Teks Artikel:

------------------------------------------------

Dokter harus mengeluarkan dua liter kotoran melalui pembedahan ketika penyempitan parah pria ini terbukti mengancam jiwa.

Laporan Kasus BMJ Pemindaian perut pasien menunjukkan dia menderita kondisi yang berpotensi mengancam nyawa.
Seorang pria dari Melbourne, Australia hampir meninggal karena sembelit begitu parah. Pria berusia 57 tahun itu dilarikan ke rumah sakit di Victoria, Australia untuk operasi darurat setelah ia ditemukan mengalami penyumbatan serius.
Selama tiga hari, pria itu menunjukkan gejala umum sembelit, termasuk kembung, mual, dan sakit perut. Tetapi gejala yang lebih mengkhawatirkan adalah rasa sakit di kaki kanannya yang menjadi sangat parah, dia tidak dapat menggerakkannya.
Para dokter menulis dalam laporan bahwa anggota tubuh pasien itu dingin dan tidak memiliki denyut nadi pada saat dia mencapai Rumah Sakit Footscray di Melbourne.
Tanpa riwayat kondisi medis yang merugikan, termasuk obat-obatan dan risiko penyakit pembuluh darah, dokter memberinya pemeriksaan rektal dan pemindaian perutnya. Tes mengungkapkan bahwa pria itu memiliki dua liter kotoran yang dipadatkan di ususnya.
Pada dasarnya, penyumbatan tinja yang parah telah menghalangi ususnya, menyebabkan kelumpuhan tungkai (iskemia tungkai akut).

------------------------------------------------

Bagian Data:
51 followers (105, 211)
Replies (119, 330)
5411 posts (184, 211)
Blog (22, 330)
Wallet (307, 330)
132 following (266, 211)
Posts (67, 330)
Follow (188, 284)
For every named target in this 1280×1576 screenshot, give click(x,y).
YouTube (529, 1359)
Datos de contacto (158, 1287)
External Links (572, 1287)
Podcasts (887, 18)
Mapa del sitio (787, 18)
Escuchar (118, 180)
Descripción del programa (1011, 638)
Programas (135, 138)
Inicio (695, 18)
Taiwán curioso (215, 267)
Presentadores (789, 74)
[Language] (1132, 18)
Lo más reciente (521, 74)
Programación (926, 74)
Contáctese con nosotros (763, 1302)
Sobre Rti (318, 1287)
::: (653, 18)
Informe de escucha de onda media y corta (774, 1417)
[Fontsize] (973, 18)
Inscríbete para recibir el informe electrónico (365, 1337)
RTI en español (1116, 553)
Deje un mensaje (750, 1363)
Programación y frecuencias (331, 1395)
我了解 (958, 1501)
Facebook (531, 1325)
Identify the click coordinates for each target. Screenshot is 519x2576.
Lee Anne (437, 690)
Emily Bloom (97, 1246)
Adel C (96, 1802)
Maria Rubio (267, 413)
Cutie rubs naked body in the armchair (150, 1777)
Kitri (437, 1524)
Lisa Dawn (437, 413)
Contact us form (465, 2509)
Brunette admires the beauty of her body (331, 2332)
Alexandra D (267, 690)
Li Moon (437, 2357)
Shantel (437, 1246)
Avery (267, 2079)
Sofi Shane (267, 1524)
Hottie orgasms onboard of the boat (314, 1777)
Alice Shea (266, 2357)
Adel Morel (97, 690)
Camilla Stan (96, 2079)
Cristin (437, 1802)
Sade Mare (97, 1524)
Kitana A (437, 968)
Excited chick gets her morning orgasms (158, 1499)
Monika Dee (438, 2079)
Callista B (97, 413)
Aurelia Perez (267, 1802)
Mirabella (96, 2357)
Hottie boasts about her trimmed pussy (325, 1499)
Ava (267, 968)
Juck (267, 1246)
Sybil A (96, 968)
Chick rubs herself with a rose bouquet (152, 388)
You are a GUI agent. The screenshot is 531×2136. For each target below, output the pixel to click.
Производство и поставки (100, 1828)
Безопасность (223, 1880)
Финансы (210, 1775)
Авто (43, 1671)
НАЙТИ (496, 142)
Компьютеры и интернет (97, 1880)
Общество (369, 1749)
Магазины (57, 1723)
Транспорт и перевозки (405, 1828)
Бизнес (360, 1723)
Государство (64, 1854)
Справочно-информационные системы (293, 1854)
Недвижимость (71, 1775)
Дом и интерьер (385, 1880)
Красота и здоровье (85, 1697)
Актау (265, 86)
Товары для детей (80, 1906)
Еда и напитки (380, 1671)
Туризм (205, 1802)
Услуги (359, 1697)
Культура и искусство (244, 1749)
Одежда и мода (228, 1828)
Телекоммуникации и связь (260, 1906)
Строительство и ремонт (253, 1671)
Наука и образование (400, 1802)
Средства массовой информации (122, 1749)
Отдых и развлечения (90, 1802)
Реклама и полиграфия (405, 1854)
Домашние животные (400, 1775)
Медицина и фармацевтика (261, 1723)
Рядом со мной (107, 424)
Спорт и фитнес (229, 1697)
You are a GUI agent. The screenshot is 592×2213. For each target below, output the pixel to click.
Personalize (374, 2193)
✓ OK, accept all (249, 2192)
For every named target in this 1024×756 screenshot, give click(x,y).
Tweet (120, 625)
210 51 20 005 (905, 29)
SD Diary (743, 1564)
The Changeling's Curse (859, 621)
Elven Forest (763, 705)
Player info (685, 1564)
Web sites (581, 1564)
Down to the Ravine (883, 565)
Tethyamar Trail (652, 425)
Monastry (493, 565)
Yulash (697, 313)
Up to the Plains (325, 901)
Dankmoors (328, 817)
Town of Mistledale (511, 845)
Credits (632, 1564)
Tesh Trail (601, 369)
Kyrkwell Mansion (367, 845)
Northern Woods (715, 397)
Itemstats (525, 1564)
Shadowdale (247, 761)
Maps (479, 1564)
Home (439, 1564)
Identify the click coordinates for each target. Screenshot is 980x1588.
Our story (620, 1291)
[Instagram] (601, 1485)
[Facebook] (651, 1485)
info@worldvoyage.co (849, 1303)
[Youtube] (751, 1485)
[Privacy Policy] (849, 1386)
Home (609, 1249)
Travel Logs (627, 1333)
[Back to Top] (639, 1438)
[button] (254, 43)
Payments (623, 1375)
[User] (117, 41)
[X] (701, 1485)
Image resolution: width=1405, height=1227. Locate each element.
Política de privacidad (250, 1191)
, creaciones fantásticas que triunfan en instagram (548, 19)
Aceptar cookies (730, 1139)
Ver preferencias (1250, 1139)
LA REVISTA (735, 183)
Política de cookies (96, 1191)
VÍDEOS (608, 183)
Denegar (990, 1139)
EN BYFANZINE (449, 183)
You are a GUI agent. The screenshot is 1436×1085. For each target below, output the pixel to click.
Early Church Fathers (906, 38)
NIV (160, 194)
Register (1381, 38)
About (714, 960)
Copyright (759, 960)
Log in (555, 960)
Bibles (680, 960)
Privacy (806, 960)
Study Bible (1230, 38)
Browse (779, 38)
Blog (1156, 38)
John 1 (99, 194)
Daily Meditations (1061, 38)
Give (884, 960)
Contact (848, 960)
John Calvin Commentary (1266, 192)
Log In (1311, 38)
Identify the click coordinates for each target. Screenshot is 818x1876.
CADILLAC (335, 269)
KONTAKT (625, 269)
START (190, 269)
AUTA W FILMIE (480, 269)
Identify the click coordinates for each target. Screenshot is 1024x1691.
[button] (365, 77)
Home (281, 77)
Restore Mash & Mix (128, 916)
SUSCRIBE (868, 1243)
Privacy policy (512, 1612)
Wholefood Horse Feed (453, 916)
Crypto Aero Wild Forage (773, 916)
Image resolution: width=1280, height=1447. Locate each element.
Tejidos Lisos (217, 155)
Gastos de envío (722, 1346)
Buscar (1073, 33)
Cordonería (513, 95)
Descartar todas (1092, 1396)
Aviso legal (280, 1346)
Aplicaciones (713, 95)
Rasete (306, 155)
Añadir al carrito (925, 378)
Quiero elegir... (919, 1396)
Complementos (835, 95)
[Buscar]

------------------------------------------------

Soal:
Salin ulang bagian artikel tentang sembelit parah dari "Seorang pria dari" sampai "Footscray di Melbourne.", dan ganti "sembelit" dengan "konstipasi". Kerjakan hanya berdasarkan teks artikel, tanpa memakai isi data.

Jawaban Soal:
Seorang pria dari Melbourne, Australia hampir meninggal karena konstipasi begitu parah. Pria berusia 57 tahun itu dilarikan ke rumah sakit di Victoria, Australia untuk operasi darurat setelah ia ditemukan mengalami penyumbatan serius.
Selama tiga hari, pria itu menunjukkan gejala umum konstipasi, termasuk kembung, mual, dan sakit perut. Tetapi gejala yang lebih mengkhawatirkan adalah rasa sakit di kaki kanannya yang menjadi sangat parah, dia tidak dapat menggerakkannya.
Para dokter menulis dalam laporan bahwa anggota tubuh pasien itu dingin dan tidak memiliki denyut nadi pada saat dia mencapai Rumah Sakit Footscray di Melbourne.